Question

Suppose $$\mathbf{v}_{0}$$ is a vector in an inner product space $$V$$. Show that $$T: V \rightarrow \mathbb{R}$$ defined by $$T(\mathbf{v})=\left\langle\mathbf{v}, \mathbf{v}_{0}\right\rangle$$ is linear.

Answer

**step1** Understanding the definition of a linear transformation

A transformation $$T: V \rightarrow W$$ between two vector spaces V and W is defined as linear if it satisfies two conditions for all vectors $$\mathbf{u}, \mathbf{v} \in V$$ and all scalars $$c$$:
1. Additivity: $$T(\mathbf{u} + \mathbf{v}) = T(\mathbf{u}) + T(\mathbf{v})$$
2. Homogeneity (Scalar Multiplication): $$T(c\mathbf{v}) = cT(\mathbf{v})$$

**step2** Verifying the Additivity Property

We need to show that $$T(\mathbf{u} + \mathbf{v}) = T(\mathbf{u}) + T(\mathbf{v})$$ for any $$\mathbf{u}, \mathbf{v} \in V$$.
According to the definition of T, we have $$T(\mathbf{x}) = \left\langle\mathbf{x}, \mathbf{v}_{0}\right\rangle$$.
So, let's evaluate the left side:
$$T(\mathbf{u} + \mathbf{v}) = \left\langle\mathbf{u} + \mathbf{v}, \mathbf{v}_{0}\right\rangle$$
One of the fundamental properties of an inner product is linearity in the first argument.

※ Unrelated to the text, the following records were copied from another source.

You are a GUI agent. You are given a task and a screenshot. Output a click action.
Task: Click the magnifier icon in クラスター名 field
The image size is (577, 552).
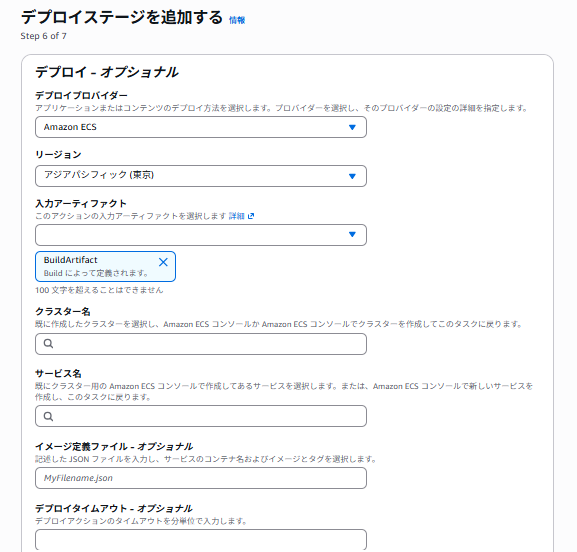48,344
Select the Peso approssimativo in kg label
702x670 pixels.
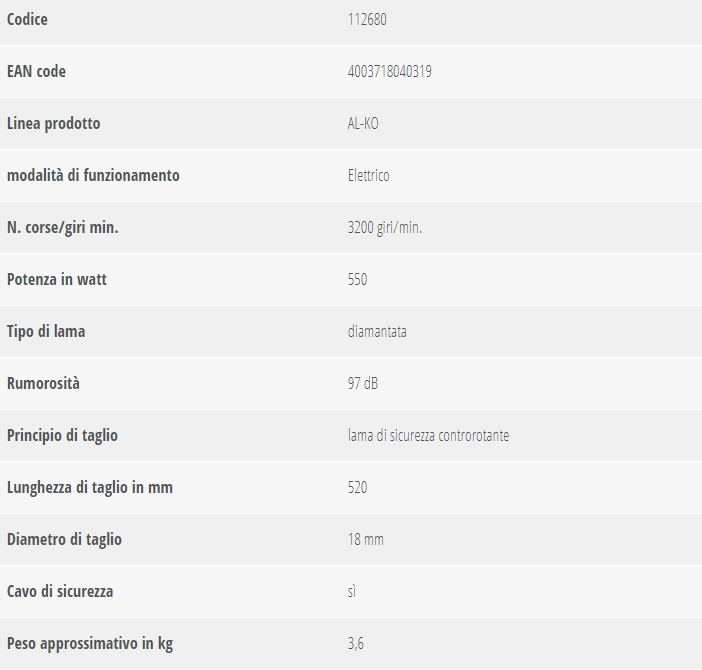click(90, 644)
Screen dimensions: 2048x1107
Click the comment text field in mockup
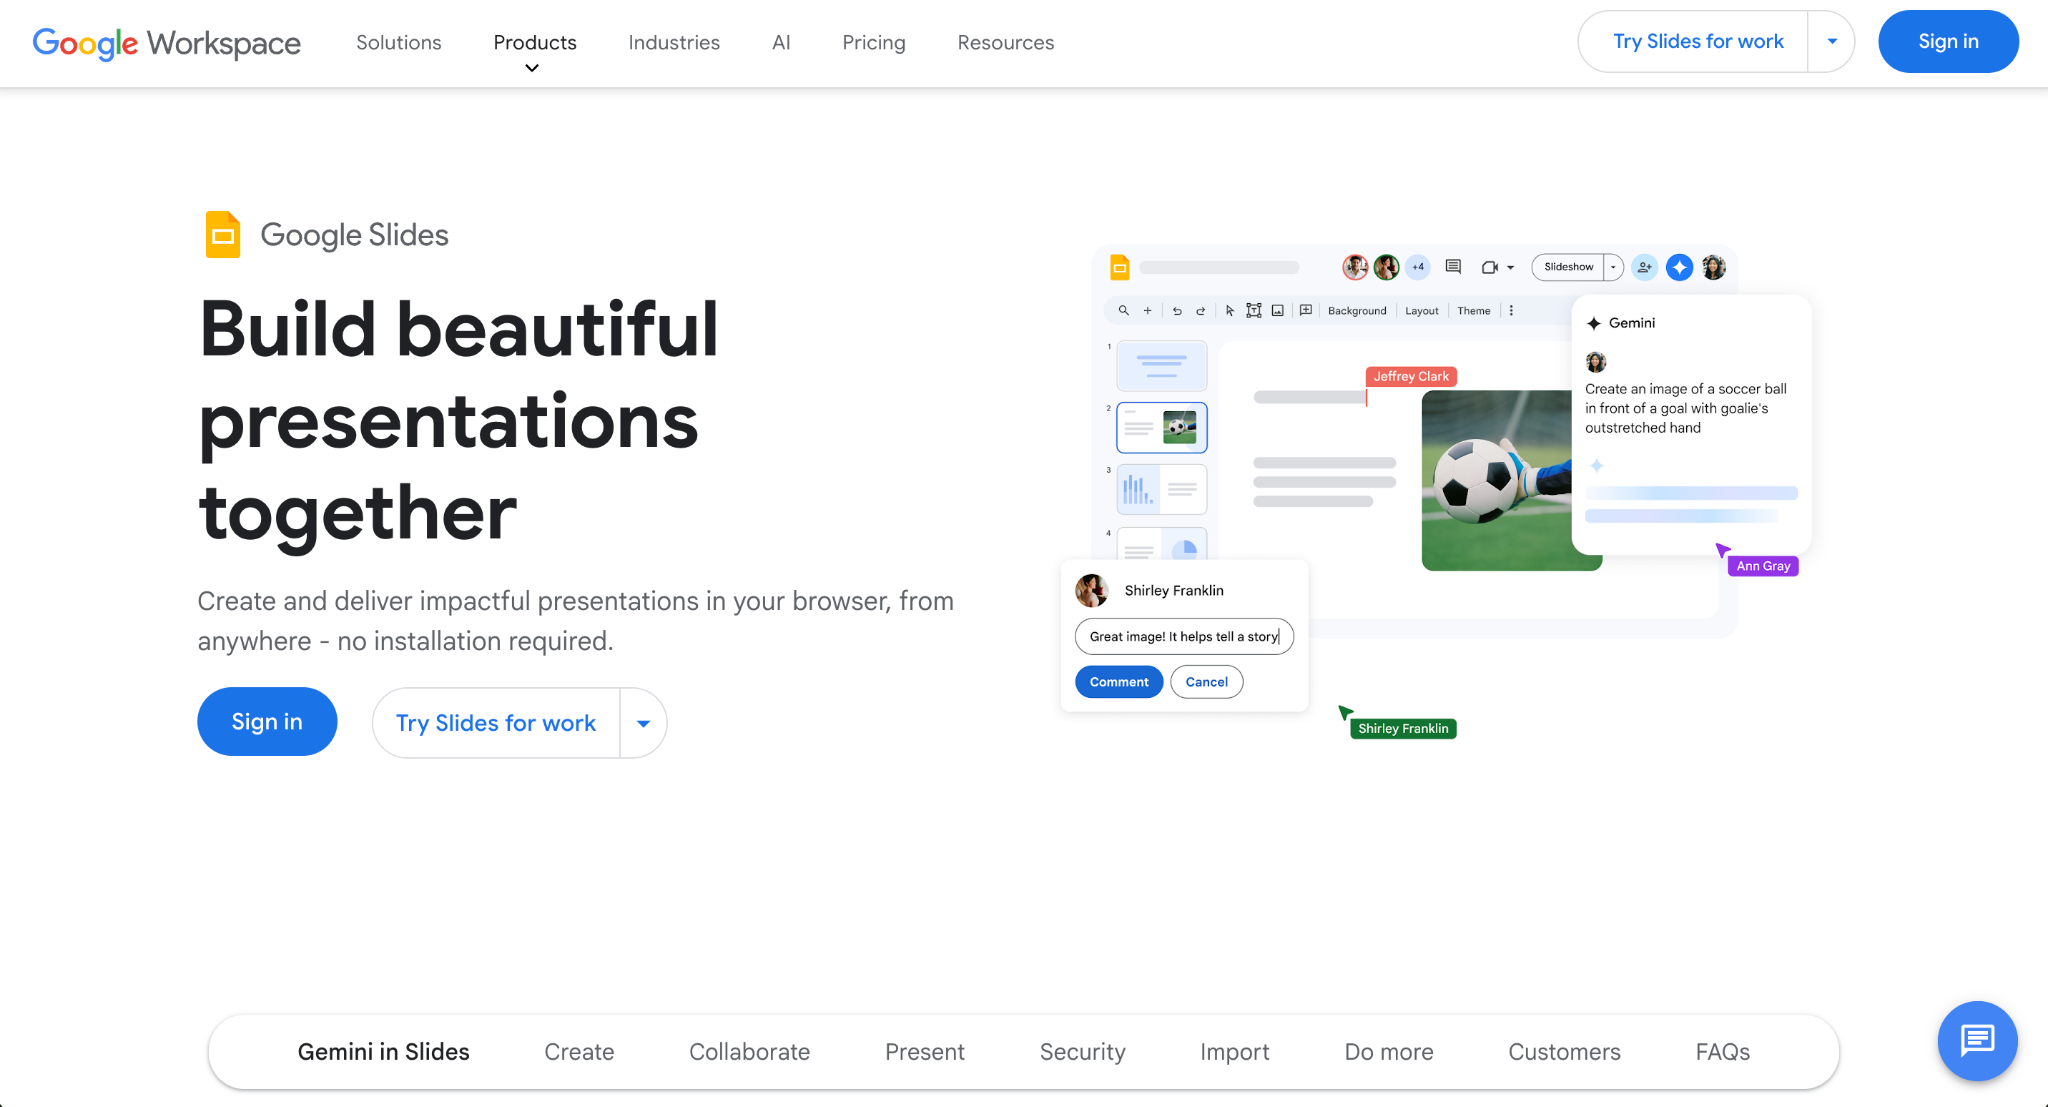tap(1183, 637)
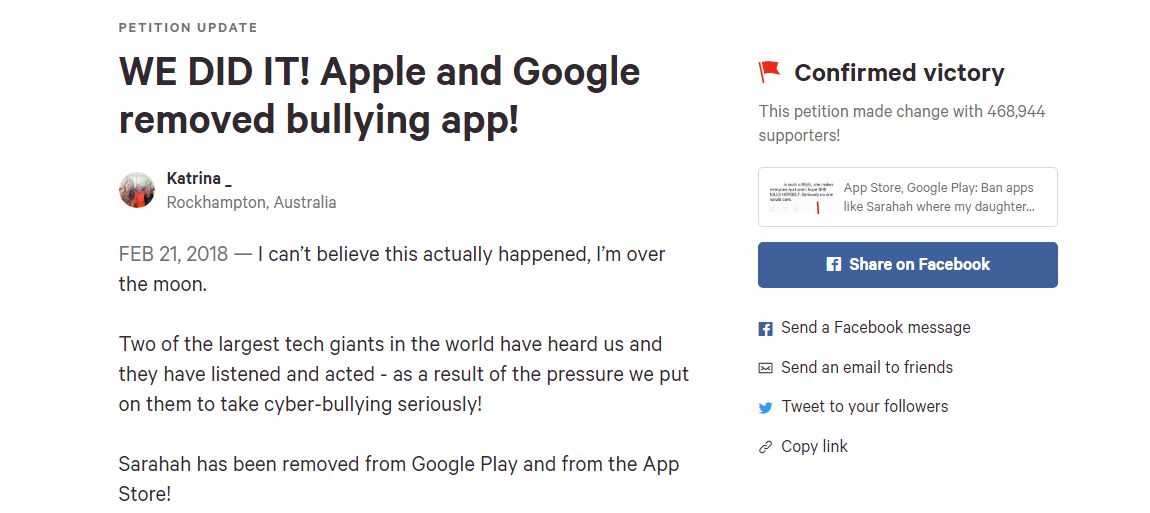The height and width of the screenshot is (513, 1150).
Task: Click the Rockhampton, Australia location text
Action: click(x=251, y=202)
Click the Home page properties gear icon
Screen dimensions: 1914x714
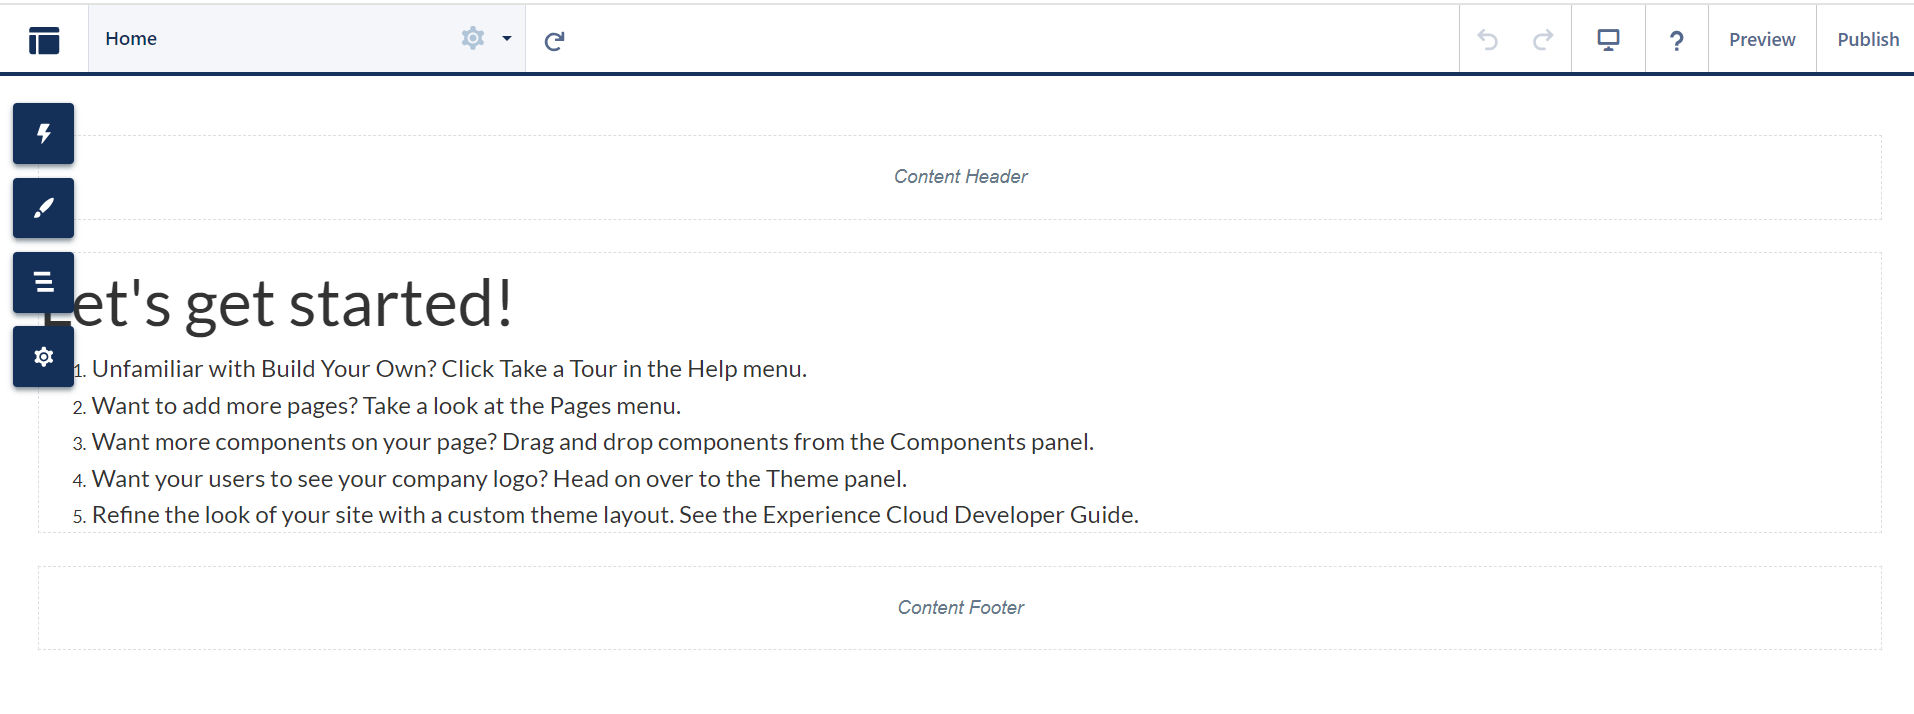tap(472, 39)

This means that for any vectors $$\mathbf{x}, \mathbf{y}, \mathbf{z} \in V$$, $$\left\langle\mathbf{x} + \mathbf{y}, \mathbf{z}\right\rangle = \left\langle\mathbf{x}, \mathbf{z}\right\rangle + \left\langle\mathbf{y}, \mathbf{z}\right\rangle$$.
Applying this property, we get:
$$\left\langle\mathbf{u} + \mathbf{v}, \mathbf{v}_{0}\right\rangle = \left\langle\mathbf{u}, \mathbf{v}_{0}\right\rangle + \left\langle\mathbf{v}, \mathbf{v}_{0}\right\rangle$$
Now, substitute back the definition of T for the terms on the right side:
$$\left\langle\mathbf{u}, \mathbf{v}_{0}\right\rangle = T(\mathbf{u})$$
$$\left\langle\mathbf{v}, \mathbf{v}_{0}\right\rangle = T(\mathbf{v})$$
Therefore, we have:
$$T(\mathbf{u} + \mathbf{v}) = T(\mathbf{u}) + T(\mathbf{v})$$
The additivity property is satisfied.

**step3** Verifying the Homogeneity Property

We need to show that $$T(c\mathbf{v}) = cT(\mathbf{v})$$ for any scalar $$c \in \mathbb{R}$$ and any vector $$\mathbf{v} \in V$$.
Using the definition of T, let's evaluate the left side:
$$T(c\mathbf{v}) = \left\langle c\mathbf{v}, \mathbf{v}_{0}\right\rangle$$
Another fundamental property of an inner product is that a scalar can be pulled out of the first argument. This means that for any scalar $$k$$ and any vectors $$\mathbf{x}, \mathbf{y} \in V$$, $$\left\langle k\mathbf{x}, \mathbf{y}\right\rangle = k\left\langle\mathbf{x}, \mathbf{y}\right\rangle$$.
Applying this property, we get:
$$\left\langle c\mathbf{v}, \mathbf{v}_{0}\right\rangle = c\left\langle\mathbf{v}, \mathbf{v}_{0}\right\rangle$$
Now, substitute back the definition of T for the term on the right side:
$$\left\langle\mathbf{v}, \mathbf{v}_{0}\right\rangle = T(\mathbf{v})$$
Therefore, we have:
$$T(c\mathbf{v}) = cT(\mathbf{v})$$
The homogeneity property is satisfied.

**step4** Conclusion

Since the transformation $$T(\mathbf{v})=\left\langle\mathbf{v}, \mathbf{v}_{0}\right\rangle$$ satisfies both the additivity property ($$T(\mathbf{u} + \mathbf{v}) = T(\mathbf{u}) + T(\mathbf{v})$$) and the homogeneity property ($$T(c\mathbf{v}) = cT(\mathbf{v})$$), it is a linear transformation.